STATED EXERCISE » Arrange the lines of the items below as a numbered list, leaving out blank lines. Begin at the line that contains "This screenshot has width=907, height=639." and stop after the line that contains "(x=464, y=455)".

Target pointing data

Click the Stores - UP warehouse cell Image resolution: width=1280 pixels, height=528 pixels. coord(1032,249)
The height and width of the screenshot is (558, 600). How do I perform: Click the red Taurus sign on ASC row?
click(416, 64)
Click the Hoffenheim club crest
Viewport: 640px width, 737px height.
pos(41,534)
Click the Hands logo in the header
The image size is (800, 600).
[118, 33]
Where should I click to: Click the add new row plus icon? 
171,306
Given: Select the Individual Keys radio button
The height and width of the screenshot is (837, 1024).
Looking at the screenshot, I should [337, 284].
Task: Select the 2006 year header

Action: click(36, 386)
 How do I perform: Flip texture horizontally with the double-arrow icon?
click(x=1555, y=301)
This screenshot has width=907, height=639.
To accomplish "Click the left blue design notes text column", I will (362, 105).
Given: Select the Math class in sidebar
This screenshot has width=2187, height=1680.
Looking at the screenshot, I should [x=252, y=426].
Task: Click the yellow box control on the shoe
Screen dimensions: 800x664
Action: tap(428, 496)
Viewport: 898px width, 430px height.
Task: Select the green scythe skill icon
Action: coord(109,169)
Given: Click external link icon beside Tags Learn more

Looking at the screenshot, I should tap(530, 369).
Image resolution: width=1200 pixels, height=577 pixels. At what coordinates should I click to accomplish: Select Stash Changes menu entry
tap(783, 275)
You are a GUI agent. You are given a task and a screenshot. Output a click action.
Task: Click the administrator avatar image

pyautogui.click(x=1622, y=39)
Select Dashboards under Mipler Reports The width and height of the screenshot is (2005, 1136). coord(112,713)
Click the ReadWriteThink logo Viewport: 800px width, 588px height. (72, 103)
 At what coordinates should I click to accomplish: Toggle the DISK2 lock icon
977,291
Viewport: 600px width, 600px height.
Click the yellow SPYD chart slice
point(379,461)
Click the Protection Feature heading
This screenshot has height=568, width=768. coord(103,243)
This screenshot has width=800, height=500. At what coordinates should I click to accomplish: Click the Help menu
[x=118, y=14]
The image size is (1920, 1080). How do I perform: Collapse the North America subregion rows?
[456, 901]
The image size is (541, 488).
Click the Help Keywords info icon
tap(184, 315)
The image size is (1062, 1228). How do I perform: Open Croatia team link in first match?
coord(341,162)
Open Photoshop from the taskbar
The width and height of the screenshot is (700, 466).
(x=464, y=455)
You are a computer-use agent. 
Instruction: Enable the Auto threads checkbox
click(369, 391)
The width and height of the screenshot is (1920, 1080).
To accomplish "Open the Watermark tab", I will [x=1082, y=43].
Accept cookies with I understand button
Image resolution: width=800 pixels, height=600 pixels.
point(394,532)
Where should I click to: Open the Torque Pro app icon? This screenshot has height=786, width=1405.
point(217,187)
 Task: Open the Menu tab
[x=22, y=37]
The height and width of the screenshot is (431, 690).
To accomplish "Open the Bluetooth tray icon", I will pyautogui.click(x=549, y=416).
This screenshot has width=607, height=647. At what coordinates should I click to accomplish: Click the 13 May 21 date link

COMPLETE ANSWER »
1. This screenshot has width=907, height=639.
2. To accomplish "Click the left blue design notes text column", I will (362, 105).
3. Given: Select the Math class in sidebar
4. This screenshot has width=2187, height=1680.
5. Looking at the screenshot, I should [x=252, y=426].
6. Task: Click the yellow box control on the shoe
7. Screen dimensions: 800x664
8. Action: tap(428, 496)
9. Viewport: 898px width, 430px height.
10. Task: Select the green scythe skill icon
11. Action: coord(109,169)
12. Given: Click external link icon beside Tags Learn more
13. Looking at the screenshot, I should tap(530, 369).
14. Image resolution: width=1200 pixels, height=577 pixels. At what coordinates should I click to accomplish: Select Stash Changes menu entry
15. tap(783, 275)
16. You are a GUI agent. You are given a task and a screenshot. Output a click action.
17. Task: Click the administrator avatar image
18. pyautogui.click(x=1622, y=39)
19. Select Dashboards under Mipler Reports The width and height of the screenshot is (2005, 1136). coord(112,713)
20. Click the ReadWriteThink logo Viewport: 800px width, 588px height. (72, 103)
21.  At what coordinates should I click to accomplish: Toggle the DISK2 lock icon
22. 977,291
23. Viewport: 600px width, 600px height.
24. Click the yellow SPYD chart slice
25. point(379,461)
26. Click the Protection Feature heading
27. This screenshot has height=568, width=768. coord(103,243)
28. This screenshot has width=800, height=500. At what coordinates should I click to accomplish: Click the Help menu
29. [x=118, y=14]
30. The image size is (1920, 1080). How do I perform: Collapse the North America subregion rows?
31. [456, 901]
32. The image size is (541, 488).
33. Click the Help Keywords info icon
34. tap(184, 315)
35. The image size is (1062, 1228). How do I perform: Open Croatia team link in first match?
36. coord(341,162)
37. Open Photoshop from the taskbar
38. The width and height of the screenshot is (700, 466).
39. (x=464, y=455)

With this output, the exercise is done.